Q254 Lord Lucas of Crudwell and Dingwall:
Let me set a scenario for you. Some future Conservative Government
not getting a majority relies on a far right wing party to be
in power. The Deputy Prime Minister is the leader of that far
right wing party. A small nuclear device destroys the Cabinet
and Parliament while in session but happily not the Deputy Prime
Minister, who thereupon declares a state of emergency, not unreasonably.
He abolishes Parliament, the judiciary and the monarchy and sets
up whatever he wants. We are allowing that to happen legally just
because it is difficult to find a way of drafting it otherwise.

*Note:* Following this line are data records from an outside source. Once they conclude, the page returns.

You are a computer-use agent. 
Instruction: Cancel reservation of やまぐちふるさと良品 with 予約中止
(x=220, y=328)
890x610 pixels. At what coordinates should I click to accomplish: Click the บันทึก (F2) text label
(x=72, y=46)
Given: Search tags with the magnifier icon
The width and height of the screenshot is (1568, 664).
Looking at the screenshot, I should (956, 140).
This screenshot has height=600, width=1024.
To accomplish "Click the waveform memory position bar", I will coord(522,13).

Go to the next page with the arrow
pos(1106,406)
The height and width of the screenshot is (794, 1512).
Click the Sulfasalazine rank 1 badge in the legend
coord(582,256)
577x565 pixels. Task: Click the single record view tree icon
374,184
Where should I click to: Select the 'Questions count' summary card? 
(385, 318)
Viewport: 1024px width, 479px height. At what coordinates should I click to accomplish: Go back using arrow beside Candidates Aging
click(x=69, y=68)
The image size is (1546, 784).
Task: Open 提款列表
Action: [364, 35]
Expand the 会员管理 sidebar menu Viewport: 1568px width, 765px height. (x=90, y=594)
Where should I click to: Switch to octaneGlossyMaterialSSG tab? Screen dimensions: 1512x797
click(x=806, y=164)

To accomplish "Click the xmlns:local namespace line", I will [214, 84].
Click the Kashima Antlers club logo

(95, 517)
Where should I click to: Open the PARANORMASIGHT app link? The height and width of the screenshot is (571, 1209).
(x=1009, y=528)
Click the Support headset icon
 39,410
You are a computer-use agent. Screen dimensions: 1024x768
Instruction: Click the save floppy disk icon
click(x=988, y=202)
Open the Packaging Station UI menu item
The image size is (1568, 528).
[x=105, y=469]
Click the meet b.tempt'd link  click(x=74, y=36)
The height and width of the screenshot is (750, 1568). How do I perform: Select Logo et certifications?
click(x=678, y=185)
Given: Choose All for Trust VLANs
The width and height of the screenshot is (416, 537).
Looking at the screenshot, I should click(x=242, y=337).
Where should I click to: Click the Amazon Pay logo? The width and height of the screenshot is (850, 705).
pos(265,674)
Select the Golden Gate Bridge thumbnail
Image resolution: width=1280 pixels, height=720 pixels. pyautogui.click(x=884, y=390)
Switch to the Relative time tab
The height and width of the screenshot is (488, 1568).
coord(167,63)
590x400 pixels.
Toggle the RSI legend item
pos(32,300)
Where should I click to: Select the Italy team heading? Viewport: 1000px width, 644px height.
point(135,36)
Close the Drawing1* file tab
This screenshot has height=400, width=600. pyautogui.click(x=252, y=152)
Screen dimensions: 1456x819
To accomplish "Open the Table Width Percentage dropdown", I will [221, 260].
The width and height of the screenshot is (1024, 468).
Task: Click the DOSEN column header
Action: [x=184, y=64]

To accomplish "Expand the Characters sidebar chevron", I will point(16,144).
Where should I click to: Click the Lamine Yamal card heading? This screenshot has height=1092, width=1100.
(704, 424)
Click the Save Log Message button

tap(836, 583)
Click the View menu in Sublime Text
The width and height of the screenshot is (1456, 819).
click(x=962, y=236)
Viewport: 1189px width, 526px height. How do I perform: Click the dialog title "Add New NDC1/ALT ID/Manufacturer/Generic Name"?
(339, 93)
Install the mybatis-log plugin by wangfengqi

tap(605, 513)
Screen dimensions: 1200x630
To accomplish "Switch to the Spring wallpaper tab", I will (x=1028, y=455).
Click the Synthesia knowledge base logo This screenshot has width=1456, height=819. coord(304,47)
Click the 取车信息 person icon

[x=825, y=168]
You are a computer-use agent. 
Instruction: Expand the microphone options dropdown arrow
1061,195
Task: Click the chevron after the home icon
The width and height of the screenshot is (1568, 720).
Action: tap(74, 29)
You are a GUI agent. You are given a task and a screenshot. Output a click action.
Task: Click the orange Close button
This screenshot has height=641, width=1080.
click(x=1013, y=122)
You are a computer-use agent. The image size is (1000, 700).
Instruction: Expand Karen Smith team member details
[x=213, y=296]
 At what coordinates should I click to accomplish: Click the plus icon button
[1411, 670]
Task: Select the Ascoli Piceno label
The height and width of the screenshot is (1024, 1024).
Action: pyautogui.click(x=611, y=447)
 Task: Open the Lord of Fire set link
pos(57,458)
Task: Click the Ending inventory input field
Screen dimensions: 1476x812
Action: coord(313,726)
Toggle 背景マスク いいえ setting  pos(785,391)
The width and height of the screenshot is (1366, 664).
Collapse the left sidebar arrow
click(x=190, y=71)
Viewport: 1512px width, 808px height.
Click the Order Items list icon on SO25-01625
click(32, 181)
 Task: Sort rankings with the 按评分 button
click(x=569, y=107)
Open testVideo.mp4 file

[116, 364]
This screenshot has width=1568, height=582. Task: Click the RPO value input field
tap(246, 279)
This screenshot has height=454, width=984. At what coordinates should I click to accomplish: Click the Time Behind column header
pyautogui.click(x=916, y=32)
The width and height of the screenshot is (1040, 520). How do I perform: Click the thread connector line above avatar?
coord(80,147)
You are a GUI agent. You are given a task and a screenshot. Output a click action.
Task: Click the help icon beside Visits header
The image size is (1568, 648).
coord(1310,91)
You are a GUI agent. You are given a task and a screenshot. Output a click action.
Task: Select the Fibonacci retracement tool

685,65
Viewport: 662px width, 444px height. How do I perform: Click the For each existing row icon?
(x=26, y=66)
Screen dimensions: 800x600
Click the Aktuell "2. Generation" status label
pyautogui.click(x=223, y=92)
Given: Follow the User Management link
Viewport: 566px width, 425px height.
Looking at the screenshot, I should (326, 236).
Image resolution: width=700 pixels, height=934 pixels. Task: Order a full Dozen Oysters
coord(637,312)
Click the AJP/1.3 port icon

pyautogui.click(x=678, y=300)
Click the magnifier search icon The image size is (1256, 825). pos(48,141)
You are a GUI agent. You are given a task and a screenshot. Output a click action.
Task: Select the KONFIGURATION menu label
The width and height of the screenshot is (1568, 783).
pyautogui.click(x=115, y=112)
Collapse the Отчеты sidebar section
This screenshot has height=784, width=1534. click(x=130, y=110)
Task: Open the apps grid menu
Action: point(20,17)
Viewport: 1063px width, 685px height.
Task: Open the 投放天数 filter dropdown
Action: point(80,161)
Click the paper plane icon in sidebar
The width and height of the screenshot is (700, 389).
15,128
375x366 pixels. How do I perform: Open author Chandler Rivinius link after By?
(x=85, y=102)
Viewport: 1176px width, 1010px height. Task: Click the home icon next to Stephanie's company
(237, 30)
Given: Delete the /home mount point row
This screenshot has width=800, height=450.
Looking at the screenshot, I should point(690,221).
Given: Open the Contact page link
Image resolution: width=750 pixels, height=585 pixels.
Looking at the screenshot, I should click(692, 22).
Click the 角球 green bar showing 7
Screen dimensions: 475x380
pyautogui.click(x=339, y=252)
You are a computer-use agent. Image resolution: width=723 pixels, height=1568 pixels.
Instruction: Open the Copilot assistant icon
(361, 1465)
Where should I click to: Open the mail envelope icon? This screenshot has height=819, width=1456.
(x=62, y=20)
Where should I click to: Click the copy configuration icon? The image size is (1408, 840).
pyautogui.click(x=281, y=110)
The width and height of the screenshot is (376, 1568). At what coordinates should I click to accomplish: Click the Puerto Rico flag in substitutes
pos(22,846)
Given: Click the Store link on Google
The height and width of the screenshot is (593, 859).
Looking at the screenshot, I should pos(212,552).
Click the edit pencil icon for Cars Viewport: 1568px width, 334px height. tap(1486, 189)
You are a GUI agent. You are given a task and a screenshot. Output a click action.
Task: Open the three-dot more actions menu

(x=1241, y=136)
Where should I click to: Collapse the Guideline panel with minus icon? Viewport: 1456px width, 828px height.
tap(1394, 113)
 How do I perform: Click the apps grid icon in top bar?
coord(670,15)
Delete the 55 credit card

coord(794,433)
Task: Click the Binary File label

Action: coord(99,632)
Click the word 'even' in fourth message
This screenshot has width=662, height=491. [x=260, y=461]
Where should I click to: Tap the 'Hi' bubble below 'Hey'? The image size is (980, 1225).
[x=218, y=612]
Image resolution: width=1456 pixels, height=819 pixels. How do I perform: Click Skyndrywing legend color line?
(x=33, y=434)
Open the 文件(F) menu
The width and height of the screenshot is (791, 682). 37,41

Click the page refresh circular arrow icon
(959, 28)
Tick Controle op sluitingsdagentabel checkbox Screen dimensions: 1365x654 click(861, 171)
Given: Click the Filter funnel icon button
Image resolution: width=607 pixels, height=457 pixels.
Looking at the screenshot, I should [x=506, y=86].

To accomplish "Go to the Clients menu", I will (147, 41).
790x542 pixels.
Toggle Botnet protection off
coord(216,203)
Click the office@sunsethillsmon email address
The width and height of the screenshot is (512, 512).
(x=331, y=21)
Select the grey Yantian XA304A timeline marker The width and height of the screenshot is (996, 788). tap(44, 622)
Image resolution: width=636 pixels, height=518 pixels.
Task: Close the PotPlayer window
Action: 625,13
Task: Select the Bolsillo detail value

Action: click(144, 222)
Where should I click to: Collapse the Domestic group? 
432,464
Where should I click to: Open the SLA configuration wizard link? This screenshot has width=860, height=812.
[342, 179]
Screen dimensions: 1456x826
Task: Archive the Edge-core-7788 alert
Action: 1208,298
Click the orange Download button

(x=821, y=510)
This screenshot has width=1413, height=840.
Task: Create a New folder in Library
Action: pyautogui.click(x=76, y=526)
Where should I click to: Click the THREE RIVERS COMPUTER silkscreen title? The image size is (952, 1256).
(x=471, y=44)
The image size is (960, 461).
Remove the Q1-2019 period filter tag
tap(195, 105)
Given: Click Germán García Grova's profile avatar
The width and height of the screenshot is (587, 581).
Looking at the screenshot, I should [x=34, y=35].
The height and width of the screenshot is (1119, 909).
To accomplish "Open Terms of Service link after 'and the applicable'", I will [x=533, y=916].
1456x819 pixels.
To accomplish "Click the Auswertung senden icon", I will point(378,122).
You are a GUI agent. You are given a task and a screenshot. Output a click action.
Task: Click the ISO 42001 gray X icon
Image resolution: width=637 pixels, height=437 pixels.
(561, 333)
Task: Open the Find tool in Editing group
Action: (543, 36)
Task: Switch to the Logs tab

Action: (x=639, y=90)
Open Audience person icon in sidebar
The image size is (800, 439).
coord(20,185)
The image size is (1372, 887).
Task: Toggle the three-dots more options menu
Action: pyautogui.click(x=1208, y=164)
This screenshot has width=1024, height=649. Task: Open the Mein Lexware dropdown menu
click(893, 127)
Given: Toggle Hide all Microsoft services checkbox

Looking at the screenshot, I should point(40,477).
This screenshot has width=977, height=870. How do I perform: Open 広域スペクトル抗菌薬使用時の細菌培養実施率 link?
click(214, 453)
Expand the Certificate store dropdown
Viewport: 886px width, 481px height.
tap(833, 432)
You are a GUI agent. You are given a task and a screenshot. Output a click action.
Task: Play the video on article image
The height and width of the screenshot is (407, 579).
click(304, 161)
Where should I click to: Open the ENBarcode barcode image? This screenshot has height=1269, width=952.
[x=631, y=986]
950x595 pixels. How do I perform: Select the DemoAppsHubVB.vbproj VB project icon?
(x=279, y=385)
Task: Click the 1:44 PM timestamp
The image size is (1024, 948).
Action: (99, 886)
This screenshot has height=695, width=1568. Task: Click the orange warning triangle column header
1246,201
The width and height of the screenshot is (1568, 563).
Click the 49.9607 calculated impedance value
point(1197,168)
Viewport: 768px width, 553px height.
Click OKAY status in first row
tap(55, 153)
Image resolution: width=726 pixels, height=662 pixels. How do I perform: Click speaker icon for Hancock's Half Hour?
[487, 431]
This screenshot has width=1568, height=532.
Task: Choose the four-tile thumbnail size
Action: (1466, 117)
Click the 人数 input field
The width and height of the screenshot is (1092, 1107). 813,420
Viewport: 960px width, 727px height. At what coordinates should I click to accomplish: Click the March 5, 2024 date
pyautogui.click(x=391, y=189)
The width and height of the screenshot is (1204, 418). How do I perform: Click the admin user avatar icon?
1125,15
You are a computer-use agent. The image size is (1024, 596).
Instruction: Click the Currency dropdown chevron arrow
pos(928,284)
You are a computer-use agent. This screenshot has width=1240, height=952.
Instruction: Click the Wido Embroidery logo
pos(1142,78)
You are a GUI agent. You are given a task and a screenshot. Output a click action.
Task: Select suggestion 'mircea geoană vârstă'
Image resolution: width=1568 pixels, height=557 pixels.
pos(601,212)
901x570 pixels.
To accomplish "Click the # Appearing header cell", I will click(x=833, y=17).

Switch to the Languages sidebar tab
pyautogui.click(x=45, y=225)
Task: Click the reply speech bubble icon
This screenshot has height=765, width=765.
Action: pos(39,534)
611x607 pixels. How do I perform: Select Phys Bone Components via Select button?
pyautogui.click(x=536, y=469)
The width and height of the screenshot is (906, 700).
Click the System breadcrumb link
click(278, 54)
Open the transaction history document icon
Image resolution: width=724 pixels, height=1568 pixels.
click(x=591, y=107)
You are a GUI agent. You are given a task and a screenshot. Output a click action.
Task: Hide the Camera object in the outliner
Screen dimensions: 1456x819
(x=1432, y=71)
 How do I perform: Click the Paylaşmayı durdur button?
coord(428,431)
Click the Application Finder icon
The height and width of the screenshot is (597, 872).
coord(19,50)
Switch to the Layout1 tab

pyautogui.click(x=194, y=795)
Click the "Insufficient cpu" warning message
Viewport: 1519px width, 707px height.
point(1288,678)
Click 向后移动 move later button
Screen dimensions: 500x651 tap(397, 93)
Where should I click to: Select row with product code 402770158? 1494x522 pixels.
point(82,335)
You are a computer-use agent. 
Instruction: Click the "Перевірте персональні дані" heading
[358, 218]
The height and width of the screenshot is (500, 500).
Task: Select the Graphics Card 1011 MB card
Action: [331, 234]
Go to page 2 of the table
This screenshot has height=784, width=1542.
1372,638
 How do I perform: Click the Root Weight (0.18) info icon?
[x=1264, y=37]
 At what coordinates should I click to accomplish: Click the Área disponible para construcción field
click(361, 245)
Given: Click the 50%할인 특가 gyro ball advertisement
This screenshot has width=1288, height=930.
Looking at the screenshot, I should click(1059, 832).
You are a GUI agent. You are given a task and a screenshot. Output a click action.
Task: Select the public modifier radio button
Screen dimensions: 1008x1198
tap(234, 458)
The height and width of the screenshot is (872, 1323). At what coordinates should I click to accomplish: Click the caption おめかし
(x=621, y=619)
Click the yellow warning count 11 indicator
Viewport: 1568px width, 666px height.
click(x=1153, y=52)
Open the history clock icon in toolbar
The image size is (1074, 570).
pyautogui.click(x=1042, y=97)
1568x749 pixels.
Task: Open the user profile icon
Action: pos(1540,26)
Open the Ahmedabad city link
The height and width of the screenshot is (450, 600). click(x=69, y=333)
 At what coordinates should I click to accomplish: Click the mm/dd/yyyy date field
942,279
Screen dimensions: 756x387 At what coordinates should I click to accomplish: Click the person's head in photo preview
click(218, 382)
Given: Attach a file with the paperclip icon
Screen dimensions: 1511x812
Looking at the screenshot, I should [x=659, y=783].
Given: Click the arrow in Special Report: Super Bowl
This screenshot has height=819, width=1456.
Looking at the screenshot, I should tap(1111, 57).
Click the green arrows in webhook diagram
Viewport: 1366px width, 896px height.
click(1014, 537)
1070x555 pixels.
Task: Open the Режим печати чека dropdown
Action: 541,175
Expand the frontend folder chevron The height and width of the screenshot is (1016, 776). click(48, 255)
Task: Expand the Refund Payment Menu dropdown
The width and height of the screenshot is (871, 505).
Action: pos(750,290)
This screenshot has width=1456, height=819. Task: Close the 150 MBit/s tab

Is not that a bit careless?
Greatly tempting though it is to be drawn into the particular
scenario that you set out, there are a number of points I would
take great pleasure in either disputing or contesting. I think
it would be injudicious of me to describe a specific circumstance
such as that, but the substantive point that you raise is do I
feel that there are sufficient assurances which can be described
as presently presented in this Bill so that we can in conscience
offer it to Parliament for consideration in due course on the
basis of the deliberations of this Committee and others. Yes,
I do believe that the assurances are in place. The principal assurances
that I would identify would be the triple lock. We also continue
to be bound by the Human Rights Act and there are a range of different
legal safeguards against the kind of arbitrary use of power which
certain scenarios might suggest.
Q255 Lord Lucas of Crudwell and Dingwall:
Would they be safeguards that you would feel able to outline in
a letter to us?
Certainly. I would be happy to do so.
Q256 Lord Lucas of Crudwell and Dingwall:
The Bill declares that regulations may not prohibit or enable
the prohibition of a strike or other industrial action, but it
makes no reference to individuals. Does that mean it would be
possible for regulations to make it unlawful for specific individuals
or groups of workers to take part in industrial action?
No. It will not be possible for emergency regulations to prohibit
individual groups from taking part in industrial action. Again,
this is merely a drafting point. The effect of this provision
is the same as under the 1920 Act. We were keen as much as possible
to seek to reflect what is a settled position from the 1920 Act.
In that sense, notwithstanding the drafting point you have just
identified, there is a reasonably wide consensus that there has
not been a material change from those provisions.
Q257 Lord Lucas of Crudwell and Dingwall:
Are there any circumstances in which it would authorise by regulation
the suspension of a non-derogable right under the European Convention?
If not, should they also be something which is protected from
attack by clause 21(3)(j)?
It is not possible for emergency regulations lawfully to contravene
the UK's obligations under the Convention. If the government wanted
to do something which breached them and it was not possible to
derogate from that right, the government would have to bring forward
a Bill. It would not be possible to use emergency regulations
in such circumstances and even if enacted clause 25 would not
alter this. All that clause 25 would do would be to limit the
remedies that a court could award where regulations have been
made in breach of Convention rights.
Q258 Lord Lucas of Crudwell and Dingwall:
Surely, the Secretary of State has power to do anything by regulation
that he can do by legislation?
Ms Lane: Under section 6 of the
Human Rights Act, any minister who does something which is in
contravention of the Convention rights commits an unlawful act.
Although it is not on the face of this Bill, it is very clear
from the Human Rights Act. It just would not be possible.
Q259 Lord Lucas of Crudwell and Dingwall:
If you can disapply the Human Rights Act by legislation, then
you can do it by regulation under this Bill because it specifically
Ms Lane: As the Minister has explained,
we did not think it would generally be lawful to disapply or tinker
with the Human Rights Act.
Lord Lucas of Crudwell and Dingwall: I am either
not convinced or not understanding, but I leave it there.